Ruth Reichl, food critic, former Gourmet Magazine editor, and prolific author has just published her first novel called Delicious!. This is a “must read” for foodies. The evocative descriptions of making, tasting and enjoying food is so much a part of the story that it kept me reading long into the night. The main character is a twenty something gal from California who moves to New York City to interview for a job at a food magazine called Delicious!; think Gourmet Magazine. Her assets for the job are a perfect palette for discerning flavors and an ability to write well. One of her tests for getting the job is to cook something for the editor. She makes this gingerbread cake. She is hired immediately and all of the staff want her recipe.
In the book this is called Gingerbread, but to me it is more like a ginger spice cake. It is the only recipe in the book and is worthy of its starring role. The flavor is complex. You must grind whole spices to achieve the desired flavor. Whole peppercorns (Yes, peppercorns in a cake), whole cloves, whole cinnamon sticks, and whole cardamom. There is a generous amount of freshly grated ginger root (1/4 cup) and the zest of 2 to 3 oranges. Once the cake comes out of the pan it is painted with a bourbon reduction and then drizzled with an orange and powdered sugar glaze. The cake is moist and so good that it is now my favorite by far. David is off on a motorcycle trip for two weeks. I had a dear friend spending the weekend with me since I am still finding it hard to get around. I have an appointment for x-rays on Monday to determine if I have broken anything in my leg. Jackie and I dug into the cake on Friday night and we both oohed and aahed over it as we scraped our plates clean. She said “Hurry up and take pictures of this so we can have more”.
I highly recommend this book. The scenes of an Italian Market and different restaurants are a fun look at New York City. There is also a story line about a girl who writes to James Beard during World War II. It is an historical look at how Italians were treated during the war. Many places stopped serving spaghetti because it was considered “Enemy Food”. All and all, this was a fun read and the recipe is an added bonus.

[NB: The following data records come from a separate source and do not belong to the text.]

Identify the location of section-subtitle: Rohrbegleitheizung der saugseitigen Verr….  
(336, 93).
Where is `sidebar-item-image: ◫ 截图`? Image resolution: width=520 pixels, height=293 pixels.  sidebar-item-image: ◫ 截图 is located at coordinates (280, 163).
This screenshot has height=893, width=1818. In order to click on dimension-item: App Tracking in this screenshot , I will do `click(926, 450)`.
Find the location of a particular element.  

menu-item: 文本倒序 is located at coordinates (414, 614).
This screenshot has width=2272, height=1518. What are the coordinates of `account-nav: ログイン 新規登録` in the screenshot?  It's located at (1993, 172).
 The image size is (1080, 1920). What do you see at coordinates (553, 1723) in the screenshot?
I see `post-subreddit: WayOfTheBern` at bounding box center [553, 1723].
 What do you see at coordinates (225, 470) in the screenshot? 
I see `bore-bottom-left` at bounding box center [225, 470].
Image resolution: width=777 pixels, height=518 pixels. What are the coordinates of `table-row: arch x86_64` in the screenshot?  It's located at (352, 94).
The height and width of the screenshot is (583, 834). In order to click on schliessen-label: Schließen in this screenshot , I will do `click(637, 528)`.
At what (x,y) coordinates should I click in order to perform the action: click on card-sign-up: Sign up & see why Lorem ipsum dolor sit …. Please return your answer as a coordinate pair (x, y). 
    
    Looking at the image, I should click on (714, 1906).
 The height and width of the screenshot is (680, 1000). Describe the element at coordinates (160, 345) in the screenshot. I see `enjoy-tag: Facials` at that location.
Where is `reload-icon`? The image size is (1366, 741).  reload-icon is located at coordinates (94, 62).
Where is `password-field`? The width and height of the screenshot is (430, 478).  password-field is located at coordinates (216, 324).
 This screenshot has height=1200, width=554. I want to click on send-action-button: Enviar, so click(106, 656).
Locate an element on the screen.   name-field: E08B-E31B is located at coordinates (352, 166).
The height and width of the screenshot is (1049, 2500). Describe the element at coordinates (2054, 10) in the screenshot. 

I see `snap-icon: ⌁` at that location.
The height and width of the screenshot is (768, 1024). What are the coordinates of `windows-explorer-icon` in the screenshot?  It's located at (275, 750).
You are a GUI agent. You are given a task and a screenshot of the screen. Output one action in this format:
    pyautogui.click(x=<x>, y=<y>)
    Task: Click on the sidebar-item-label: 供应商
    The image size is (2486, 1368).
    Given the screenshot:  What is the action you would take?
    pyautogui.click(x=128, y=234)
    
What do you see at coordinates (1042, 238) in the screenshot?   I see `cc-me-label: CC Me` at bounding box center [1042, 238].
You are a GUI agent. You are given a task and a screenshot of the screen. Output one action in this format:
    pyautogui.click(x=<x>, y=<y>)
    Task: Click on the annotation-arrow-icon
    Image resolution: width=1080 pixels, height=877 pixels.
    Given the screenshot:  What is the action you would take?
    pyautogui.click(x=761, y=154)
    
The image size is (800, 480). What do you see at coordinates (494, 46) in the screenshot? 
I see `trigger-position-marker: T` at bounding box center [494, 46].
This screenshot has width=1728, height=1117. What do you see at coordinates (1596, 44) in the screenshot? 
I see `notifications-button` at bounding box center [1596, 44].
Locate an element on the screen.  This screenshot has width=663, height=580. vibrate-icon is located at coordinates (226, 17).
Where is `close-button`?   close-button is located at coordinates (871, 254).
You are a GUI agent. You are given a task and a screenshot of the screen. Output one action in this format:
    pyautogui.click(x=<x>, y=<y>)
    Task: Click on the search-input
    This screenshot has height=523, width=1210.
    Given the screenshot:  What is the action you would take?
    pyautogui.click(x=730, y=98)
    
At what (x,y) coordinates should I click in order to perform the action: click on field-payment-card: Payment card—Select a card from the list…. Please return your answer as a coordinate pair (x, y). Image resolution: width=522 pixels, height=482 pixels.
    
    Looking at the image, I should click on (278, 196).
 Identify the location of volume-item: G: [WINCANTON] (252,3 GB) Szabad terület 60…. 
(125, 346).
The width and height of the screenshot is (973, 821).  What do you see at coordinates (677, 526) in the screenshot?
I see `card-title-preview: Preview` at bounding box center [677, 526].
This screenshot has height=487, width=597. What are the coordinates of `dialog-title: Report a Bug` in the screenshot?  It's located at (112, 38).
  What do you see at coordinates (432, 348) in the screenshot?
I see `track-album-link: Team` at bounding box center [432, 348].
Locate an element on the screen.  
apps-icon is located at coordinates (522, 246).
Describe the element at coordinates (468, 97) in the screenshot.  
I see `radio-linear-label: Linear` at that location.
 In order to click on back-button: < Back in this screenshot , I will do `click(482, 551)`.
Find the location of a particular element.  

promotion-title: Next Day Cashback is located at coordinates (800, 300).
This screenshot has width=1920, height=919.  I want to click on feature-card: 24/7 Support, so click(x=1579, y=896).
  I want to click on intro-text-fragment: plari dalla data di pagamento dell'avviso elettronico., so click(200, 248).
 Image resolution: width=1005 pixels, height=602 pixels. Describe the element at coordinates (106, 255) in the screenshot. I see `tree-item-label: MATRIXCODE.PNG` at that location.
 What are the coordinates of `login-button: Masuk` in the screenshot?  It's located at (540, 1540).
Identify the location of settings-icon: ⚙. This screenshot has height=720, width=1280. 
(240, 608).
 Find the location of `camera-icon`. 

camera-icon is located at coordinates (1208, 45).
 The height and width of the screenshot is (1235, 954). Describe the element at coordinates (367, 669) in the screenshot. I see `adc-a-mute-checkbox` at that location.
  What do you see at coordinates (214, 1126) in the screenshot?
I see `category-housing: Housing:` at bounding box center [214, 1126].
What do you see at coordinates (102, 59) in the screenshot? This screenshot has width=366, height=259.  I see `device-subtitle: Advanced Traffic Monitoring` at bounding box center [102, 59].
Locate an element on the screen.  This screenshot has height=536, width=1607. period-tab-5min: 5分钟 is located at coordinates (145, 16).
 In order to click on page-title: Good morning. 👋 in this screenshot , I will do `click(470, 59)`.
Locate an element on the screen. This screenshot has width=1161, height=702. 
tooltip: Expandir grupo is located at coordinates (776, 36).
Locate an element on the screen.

BILLIE’S GINGERBREAD ( From Delicious! by Ruth Reichl )
Whole black peppercorns
1 cinnamon stick (I used 2)
2 cups flour
1 teaspoon baking powder
1 teaspoon baking soda
1/2 teaspoon salt
3 large eggs
1 large egg yolk
1 cup sour cream
1 1/2 sticks unsalted butter, at room temperature
1 cup sugar
2 large pieces fresh ginger root (1/4 cup, tightly packed, when finely grated)
Zest from 2 to 3 oranges (1 1/2 teaspoons finely grated)
Preheat oven to 350 degrees F. Butter and flour a 6 cup Bundt pan.
Grind your peppercorns, cloves, and cardamom (individually) and measure out 1/4 teaspoon of each (You can use pre-ground spices, but the cake won’t taste as good.) Grind your cinnamon stick and measure out 1 teaspoon (Again, you can use ground cinnamon if you must.)
Whisk the flour with the baking powder, baking soda, spices, and salt in a small bowl.
In another small bowl, whisk the eggs and egg yolk into the sour cream. Set aside.
Cream the butter and sugar in a stand mixer until the mixture is light, fluffy, and almost white. This should take about 3 minutes.
Grate the ginger root-this is a lot of ginger-and the orange zest. Add them to the butter/sugar mixture.
Beat the flour mixture and the egg mixture, alternating between the two, into the butter until each addition is incorporated. The batter should be as luxurious as mousse.
Spoon batter into the prepared pan and bake for about 40 minutes, until cake is golden and a wooden skewer comes out clean.
Remove to a rack and cool in the pan for 10 minutes.
1/2 cup bourbon
1 1/2 tablespoons sugar
While the cake cools in its pan, simmer the bourbon and the sugar in a small pot for about 4 minutes. It should reduce to about 1/3 cup.
While the cake is still in the pan, brush half the bourbon mixture onto its exposed surface (the bottom of the cake) with a pastry brush. Let the syrup soak in for a few minutes, then turn the cake out onto a rack (I used a serving plate).
Gently brush the remaining mixture all over the cake.
3/4 cup powdered sugar, sifted or put through a strainer
5 teaspoons orange juice
Once the cake is cooled, mix the sugar with the orange juice and either drizzle the glaze randomly over the cake or put it in to a squeeze bottle and do a controlled drizzle.